The problem: Using the records that appear below, write out exactly the lines from the one with "Instruction: Select the 相片" through the one with "321x214 pixels.", keeping both end lines.

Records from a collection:
________

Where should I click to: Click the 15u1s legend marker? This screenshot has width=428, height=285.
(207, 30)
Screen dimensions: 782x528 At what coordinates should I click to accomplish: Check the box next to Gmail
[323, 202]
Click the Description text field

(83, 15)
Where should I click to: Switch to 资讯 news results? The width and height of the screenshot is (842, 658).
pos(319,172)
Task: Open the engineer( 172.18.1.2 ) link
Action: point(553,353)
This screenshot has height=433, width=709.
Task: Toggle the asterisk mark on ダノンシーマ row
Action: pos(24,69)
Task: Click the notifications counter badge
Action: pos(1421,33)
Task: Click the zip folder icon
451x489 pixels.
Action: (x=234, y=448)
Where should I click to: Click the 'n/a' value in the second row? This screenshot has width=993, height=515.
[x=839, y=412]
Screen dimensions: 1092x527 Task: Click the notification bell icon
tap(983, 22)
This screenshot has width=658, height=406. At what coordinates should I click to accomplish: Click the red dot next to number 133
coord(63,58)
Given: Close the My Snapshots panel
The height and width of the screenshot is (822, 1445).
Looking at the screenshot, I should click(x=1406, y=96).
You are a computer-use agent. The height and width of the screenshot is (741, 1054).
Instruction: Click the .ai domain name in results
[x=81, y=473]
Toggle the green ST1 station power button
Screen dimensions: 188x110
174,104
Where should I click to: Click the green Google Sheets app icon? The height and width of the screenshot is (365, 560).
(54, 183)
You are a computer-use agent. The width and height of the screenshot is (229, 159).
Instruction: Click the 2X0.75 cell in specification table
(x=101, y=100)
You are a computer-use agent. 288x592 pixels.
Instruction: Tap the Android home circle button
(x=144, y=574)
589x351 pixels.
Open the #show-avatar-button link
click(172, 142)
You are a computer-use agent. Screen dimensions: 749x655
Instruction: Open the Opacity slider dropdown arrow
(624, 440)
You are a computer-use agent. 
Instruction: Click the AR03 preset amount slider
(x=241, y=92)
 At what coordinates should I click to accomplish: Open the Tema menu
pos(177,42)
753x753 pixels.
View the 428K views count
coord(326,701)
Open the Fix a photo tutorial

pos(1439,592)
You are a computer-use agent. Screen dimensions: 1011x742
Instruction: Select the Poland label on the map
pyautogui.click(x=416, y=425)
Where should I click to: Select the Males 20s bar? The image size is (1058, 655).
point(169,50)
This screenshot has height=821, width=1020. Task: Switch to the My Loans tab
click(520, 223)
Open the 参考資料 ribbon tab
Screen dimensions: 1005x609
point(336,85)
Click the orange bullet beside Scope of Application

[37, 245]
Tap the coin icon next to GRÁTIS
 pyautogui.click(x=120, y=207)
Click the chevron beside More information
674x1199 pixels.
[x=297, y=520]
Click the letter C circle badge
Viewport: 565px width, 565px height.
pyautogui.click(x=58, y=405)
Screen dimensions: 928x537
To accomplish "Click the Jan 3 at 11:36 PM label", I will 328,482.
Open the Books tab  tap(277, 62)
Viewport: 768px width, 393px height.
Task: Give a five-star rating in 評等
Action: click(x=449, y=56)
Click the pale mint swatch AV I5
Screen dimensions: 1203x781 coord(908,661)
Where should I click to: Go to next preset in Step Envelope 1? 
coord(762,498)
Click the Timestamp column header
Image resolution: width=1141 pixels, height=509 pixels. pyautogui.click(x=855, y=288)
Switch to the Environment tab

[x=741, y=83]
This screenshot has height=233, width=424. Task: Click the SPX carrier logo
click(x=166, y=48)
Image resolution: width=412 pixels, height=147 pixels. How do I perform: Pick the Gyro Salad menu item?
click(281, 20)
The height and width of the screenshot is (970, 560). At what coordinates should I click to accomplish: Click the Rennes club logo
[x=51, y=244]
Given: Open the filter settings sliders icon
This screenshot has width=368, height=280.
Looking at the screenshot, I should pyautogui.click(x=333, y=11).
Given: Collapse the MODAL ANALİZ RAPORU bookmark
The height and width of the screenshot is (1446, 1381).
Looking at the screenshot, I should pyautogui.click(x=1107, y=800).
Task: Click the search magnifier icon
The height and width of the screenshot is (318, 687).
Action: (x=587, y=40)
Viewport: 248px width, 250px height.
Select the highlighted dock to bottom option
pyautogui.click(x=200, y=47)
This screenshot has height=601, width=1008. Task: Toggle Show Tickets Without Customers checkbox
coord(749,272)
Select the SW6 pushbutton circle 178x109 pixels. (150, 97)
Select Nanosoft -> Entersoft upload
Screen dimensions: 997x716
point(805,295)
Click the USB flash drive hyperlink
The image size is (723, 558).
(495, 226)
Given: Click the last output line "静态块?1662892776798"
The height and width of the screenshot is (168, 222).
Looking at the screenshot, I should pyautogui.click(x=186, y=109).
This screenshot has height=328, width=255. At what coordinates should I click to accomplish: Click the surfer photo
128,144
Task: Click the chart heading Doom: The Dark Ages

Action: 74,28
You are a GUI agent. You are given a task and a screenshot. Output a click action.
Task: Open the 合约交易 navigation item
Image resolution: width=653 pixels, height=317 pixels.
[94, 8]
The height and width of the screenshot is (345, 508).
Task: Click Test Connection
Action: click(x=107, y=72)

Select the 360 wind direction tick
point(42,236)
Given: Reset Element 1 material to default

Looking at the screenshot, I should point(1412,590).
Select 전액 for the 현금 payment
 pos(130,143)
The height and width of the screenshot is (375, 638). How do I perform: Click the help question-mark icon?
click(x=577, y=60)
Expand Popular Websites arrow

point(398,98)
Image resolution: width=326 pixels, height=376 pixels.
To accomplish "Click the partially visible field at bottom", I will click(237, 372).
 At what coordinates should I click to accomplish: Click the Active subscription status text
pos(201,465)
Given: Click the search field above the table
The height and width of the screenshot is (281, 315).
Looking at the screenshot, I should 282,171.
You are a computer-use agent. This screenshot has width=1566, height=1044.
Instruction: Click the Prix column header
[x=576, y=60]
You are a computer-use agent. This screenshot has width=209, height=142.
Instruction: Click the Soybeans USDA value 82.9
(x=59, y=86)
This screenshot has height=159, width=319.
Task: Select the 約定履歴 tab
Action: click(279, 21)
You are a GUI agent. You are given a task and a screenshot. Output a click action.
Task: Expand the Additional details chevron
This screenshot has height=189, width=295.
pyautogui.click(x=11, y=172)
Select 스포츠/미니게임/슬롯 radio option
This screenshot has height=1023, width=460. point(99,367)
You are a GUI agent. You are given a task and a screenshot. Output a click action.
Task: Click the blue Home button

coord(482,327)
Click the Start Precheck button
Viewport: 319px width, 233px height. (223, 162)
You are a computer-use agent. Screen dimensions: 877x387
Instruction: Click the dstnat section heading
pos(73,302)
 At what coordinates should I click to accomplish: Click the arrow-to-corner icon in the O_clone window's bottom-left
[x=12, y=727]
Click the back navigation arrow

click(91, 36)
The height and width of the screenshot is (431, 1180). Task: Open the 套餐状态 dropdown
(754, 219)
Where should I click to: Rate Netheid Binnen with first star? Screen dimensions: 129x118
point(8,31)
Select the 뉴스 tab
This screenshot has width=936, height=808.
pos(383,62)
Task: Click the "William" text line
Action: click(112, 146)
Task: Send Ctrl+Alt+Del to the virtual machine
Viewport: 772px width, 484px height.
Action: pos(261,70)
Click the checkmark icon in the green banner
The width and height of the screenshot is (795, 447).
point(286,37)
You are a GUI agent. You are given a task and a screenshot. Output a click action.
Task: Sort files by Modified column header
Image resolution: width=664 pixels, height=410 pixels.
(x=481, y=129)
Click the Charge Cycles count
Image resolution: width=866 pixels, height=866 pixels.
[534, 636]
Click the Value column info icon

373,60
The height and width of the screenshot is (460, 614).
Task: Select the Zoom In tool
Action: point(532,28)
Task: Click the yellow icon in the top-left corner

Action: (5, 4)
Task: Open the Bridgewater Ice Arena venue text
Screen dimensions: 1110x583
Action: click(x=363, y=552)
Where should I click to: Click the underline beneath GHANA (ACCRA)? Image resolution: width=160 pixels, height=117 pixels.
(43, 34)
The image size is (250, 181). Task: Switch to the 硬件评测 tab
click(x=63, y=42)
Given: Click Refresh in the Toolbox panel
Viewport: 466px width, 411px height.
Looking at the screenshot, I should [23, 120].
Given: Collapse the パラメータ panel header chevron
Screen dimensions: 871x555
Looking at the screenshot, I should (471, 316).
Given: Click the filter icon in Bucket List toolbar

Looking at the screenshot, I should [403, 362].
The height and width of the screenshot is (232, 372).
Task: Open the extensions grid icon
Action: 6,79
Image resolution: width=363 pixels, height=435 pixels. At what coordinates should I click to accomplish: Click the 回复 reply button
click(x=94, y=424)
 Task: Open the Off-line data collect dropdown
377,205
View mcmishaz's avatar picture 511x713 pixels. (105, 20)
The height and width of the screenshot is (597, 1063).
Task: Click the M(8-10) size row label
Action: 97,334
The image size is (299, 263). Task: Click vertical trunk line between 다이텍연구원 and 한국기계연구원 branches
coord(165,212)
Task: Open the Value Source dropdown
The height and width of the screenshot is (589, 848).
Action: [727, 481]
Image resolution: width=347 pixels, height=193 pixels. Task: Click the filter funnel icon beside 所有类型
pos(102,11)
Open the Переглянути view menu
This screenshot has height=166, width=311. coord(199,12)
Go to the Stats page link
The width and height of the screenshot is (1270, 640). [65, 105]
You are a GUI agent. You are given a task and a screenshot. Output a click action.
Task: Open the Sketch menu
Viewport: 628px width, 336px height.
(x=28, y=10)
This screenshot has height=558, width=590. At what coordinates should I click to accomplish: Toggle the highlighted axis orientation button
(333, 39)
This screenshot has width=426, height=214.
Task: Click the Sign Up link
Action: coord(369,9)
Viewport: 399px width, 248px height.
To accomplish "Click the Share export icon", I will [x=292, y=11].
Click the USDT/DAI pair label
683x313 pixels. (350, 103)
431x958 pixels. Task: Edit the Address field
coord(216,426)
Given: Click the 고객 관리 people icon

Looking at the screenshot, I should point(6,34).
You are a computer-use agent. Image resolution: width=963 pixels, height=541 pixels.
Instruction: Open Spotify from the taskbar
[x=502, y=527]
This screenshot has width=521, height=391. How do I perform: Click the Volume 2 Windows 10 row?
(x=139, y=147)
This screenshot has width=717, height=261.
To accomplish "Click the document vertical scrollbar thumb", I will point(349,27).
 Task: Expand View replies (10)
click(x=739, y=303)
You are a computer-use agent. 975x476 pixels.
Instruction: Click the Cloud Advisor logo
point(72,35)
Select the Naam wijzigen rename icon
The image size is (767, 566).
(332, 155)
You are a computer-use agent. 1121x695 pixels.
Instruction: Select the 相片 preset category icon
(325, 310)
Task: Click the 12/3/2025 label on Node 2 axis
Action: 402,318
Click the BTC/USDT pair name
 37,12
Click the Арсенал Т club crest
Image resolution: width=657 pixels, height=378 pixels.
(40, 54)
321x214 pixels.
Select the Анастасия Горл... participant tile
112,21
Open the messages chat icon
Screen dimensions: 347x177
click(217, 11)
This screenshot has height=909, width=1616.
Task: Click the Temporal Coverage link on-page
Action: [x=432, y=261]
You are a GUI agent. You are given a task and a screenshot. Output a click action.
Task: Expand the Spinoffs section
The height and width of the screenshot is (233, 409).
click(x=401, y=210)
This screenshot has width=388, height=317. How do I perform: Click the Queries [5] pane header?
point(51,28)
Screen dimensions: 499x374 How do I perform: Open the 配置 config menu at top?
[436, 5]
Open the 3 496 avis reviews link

________

Task answer:
Instruction: Select the 相片 preset category icon
(325, 310)
Task: Click the 12/3/2025 label on Node 2 axis
Action: 402,318
Click the BTC/USDT pair name
 37,12
Click the Арсенал Т club crest
Image resolution: width=657 pixels, height=378 pixels.
(40, 54)
321x214 pixels.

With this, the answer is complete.